◆ What this task involves
Use the entries below and reproduce exactly the lines from the one containing "Instruction: Click the XM logo" down to the one containing "Image resolution: width=978", both of them included.

(Stored data entries)
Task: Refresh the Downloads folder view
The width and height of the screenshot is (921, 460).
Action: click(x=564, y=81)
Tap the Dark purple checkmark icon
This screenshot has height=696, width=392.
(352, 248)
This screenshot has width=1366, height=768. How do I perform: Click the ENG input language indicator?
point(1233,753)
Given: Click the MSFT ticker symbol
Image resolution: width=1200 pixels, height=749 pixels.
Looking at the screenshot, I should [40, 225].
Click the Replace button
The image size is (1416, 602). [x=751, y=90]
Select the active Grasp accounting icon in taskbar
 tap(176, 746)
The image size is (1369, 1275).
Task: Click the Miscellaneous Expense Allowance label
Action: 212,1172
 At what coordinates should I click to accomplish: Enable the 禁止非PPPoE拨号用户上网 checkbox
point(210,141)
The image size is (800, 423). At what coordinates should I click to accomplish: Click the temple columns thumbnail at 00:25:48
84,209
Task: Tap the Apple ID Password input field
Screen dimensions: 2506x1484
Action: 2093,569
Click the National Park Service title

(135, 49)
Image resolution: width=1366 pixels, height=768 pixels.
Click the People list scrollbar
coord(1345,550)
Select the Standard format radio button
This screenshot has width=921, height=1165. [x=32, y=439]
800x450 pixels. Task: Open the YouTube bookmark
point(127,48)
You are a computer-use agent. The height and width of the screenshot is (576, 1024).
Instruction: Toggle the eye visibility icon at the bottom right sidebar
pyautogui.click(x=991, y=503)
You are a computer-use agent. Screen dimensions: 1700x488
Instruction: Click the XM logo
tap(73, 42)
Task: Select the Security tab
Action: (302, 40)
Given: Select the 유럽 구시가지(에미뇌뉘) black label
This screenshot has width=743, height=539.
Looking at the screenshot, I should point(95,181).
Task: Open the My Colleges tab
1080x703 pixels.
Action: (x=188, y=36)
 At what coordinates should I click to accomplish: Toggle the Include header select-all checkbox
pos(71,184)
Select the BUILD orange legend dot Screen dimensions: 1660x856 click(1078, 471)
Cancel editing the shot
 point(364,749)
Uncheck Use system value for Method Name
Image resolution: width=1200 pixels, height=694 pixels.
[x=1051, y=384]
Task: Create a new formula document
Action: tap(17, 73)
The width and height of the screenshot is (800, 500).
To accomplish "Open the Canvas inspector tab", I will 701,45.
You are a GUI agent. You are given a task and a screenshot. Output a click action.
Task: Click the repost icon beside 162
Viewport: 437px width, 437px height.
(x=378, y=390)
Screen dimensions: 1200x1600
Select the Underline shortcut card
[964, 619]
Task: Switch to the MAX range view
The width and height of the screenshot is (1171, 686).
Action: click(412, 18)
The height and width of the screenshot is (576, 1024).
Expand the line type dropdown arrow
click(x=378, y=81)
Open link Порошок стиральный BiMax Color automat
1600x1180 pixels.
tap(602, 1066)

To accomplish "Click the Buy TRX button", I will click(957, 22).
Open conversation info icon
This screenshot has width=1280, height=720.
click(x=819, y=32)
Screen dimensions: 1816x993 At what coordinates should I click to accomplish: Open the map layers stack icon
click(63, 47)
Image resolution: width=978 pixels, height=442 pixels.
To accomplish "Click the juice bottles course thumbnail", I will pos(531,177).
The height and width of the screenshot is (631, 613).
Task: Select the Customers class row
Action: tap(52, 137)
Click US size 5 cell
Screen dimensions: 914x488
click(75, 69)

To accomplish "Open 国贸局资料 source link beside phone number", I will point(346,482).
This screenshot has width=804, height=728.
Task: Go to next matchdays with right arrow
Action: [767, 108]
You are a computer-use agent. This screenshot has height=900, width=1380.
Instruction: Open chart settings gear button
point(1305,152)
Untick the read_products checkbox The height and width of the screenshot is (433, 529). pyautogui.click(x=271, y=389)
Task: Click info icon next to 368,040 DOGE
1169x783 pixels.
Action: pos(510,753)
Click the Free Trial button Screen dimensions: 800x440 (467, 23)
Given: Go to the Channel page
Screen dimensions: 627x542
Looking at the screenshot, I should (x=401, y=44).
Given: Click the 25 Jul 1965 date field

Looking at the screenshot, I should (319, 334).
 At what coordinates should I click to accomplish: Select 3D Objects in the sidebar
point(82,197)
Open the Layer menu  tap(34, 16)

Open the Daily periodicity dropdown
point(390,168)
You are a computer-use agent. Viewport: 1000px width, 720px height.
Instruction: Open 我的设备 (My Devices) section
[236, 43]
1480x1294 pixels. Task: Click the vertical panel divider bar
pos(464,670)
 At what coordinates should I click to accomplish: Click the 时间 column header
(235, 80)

◆ Result of the task
Instruction: Click the XM logo
tap(73, 42)
Task: Select the Security tab
Action: (302, 40)
Given: Select the 유럽 구시가지(에미뇌뉘) black label
This screenshot has width=743, height=539.
Looking at the screenshot, I should point(95,181).
Task: Open the My Colleges tab
1080x703 pixels.
Action: (x=188, y=36)
 At what coordinates should I click to accomplish: Toggle the Include header select-all checkbox
pos(71,184)
Select the BUILD orange legend dot Screen dimensions: 1660x856 click(1078, 471)
Cancel editing the shot
 point(364,749)
Uncheck Use system value for Method Name
Image resolution: width=1200 pixels, height=694 pixels.
[x=1051, y=384]
Task: Create a new formula document
Action: tap(17, 73)
The width and height of the screenshot is (800, 500).
To accomplish "Open the Canvas inspector tab", I will 701,45.
You are a GUI agent. You are given a task and a screenshot. Output a click action.
Task: Click the repost icon beside 162
Viewport: 437px width, 437px height.
(x=378, y=390)
Screen dimensions: 1200x1600
Select the Underline shortcut card
[964, 619]
Task: Switch to the MAX range view
The width and height of the screenshot is (1171, 686).
Action: click(412, 18)
The height and width of the screenshot is (576, 1024).
Expand the line type dropdown arrow
click(x=378, y=81)
Open link Порошок стиральный BiMax Color automat
1600x1180 pixels.
tap(602, 1066)

To accomplish "Click the Buy TRX button", I will click(957, 22).
Open conversation info icon
This screenshot has width=1280, height=720.
click(x=819, y=32)
Screen dimensions: 1816x993 At what coordinates should I click to accomplish: Open the map layers stack icon
click(63, 47)
Image resolution: width=978 pixels, height=442 pixels.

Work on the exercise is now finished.